(THE DATA begins)

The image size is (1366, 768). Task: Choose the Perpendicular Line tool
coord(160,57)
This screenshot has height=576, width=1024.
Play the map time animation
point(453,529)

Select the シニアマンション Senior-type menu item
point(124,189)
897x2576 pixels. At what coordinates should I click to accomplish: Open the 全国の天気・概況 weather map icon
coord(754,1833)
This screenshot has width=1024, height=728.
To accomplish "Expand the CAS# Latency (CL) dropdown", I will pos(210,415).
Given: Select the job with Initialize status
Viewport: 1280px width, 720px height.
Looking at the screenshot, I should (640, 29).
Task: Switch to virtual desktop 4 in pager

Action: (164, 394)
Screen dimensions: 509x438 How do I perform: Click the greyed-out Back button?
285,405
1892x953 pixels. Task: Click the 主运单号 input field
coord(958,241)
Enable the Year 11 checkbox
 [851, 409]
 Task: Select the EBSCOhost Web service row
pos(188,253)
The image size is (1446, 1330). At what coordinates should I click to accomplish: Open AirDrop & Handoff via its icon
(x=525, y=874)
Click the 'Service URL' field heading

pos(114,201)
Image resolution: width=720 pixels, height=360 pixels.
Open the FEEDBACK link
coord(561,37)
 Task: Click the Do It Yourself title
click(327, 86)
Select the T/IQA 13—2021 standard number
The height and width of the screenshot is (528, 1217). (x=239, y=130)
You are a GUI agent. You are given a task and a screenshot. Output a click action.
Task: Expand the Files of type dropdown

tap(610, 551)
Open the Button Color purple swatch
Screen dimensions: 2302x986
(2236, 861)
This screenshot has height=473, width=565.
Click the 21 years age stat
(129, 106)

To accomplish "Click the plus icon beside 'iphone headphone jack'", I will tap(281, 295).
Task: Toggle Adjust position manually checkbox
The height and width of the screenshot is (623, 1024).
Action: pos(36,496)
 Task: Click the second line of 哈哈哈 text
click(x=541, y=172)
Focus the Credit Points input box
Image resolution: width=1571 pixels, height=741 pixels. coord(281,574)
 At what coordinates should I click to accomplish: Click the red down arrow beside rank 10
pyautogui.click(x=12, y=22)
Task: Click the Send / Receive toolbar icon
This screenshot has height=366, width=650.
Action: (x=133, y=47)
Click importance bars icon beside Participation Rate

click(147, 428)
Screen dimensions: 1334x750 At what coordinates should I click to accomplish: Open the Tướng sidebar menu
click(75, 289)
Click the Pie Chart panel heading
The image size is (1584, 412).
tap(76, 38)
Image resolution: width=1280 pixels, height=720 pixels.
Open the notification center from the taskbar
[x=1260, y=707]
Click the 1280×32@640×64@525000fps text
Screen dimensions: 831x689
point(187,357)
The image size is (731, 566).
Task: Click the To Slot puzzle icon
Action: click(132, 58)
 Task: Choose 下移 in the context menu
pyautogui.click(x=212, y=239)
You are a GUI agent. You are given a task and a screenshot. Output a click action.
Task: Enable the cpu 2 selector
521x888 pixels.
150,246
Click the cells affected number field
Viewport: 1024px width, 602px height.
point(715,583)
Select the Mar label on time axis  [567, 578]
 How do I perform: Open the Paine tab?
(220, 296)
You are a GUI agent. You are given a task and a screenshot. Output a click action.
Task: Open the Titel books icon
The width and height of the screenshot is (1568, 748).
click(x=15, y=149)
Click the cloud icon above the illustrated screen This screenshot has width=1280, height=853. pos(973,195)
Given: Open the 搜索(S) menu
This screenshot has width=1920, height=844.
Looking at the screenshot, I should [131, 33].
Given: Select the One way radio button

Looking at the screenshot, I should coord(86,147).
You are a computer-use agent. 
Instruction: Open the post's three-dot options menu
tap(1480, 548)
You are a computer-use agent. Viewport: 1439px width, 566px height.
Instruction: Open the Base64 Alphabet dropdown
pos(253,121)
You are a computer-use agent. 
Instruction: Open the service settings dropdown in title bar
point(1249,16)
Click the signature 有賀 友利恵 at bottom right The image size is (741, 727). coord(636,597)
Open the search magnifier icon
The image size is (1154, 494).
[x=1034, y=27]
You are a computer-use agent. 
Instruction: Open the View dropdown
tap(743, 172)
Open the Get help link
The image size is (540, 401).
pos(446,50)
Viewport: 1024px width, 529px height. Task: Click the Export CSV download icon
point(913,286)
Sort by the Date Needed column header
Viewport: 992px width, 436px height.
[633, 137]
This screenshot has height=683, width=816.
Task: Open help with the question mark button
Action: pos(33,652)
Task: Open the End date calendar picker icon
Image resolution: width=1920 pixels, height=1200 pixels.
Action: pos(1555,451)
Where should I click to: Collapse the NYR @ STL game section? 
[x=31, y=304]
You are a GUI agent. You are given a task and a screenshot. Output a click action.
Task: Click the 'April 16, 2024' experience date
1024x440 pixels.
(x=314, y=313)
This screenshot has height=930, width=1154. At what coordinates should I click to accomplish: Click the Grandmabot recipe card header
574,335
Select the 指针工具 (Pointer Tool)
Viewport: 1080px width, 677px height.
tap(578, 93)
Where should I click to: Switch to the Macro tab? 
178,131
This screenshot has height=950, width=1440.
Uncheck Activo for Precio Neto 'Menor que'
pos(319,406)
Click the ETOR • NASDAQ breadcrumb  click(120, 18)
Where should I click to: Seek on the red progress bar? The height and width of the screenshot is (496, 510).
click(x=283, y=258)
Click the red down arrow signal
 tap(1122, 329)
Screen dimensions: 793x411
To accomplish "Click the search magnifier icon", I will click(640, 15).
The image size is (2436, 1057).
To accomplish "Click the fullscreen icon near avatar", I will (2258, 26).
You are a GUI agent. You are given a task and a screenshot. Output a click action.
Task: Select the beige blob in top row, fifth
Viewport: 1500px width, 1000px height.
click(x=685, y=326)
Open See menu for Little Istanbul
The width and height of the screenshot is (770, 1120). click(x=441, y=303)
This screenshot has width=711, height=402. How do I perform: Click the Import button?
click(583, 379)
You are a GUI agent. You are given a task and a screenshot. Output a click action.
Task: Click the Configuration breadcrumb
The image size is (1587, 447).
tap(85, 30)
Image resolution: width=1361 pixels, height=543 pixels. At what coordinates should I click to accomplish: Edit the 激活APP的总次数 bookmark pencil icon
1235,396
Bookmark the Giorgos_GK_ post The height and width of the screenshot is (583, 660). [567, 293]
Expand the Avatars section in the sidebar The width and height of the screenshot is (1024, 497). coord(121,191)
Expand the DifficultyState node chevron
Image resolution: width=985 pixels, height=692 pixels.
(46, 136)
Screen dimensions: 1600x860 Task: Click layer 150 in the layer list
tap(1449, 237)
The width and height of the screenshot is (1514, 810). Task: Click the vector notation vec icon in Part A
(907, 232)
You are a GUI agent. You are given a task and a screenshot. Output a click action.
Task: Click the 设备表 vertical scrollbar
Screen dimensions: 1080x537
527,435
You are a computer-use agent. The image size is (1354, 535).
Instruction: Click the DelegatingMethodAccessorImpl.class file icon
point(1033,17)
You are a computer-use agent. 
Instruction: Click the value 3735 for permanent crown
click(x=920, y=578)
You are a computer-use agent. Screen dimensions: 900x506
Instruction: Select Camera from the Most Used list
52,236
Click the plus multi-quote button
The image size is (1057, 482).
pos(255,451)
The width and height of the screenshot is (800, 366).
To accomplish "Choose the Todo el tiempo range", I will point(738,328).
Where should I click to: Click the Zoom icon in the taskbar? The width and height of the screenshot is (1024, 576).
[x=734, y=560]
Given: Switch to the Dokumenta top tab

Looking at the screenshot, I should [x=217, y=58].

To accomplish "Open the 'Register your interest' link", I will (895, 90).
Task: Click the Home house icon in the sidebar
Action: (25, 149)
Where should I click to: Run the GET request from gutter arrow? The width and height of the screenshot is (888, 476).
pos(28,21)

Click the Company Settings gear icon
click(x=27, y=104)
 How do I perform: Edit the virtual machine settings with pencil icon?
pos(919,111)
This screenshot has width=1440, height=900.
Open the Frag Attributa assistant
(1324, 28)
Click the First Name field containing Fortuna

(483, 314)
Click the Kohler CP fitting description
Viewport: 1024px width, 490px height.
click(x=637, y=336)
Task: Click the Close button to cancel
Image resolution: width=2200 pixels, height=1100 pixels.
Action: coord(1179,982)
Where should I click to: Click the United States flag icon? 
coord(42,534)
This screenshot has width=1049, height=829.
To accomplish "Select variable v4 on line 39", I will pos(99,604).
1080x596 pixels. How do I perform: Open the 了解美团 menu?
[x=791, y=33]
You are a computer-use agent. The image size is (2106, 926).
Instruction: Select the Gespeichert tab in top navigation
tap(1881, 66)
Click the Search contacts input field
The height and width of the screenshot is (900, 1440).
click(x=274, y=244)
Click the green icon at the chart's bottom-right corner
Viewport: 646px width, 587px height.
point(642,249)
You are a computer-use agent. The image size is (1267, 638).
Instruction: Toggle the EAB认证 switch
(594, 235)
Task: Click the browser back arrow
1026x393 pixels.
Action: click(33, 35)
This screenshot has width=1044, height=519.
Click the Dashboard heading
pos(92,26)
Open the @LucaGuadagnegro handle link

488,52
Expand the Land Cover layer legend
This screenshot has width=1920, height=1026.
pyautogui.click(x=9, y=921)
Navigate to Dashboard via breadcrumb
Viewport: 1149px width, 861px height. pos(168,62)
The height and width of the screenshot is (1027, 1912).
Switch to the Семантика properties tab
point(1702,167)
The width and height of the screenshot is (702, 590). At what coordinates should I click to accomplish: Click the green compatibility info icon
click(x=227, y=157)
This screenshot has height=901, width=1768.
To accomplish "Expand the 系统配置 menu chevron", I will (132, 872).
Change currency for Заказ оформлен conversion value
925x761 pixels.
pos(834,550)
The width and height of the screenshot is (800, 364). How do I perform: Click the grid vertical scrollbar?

(THE DATA ends)

Where a line of the listing holds the string "scrollbar", copy that line.

OUTPUT OF THE TASK
Task: Click the 设备表 vertical scrollbar
The width and height of the screenshot is (800, 364). How do I perform: Click the grid vertical scrollbar?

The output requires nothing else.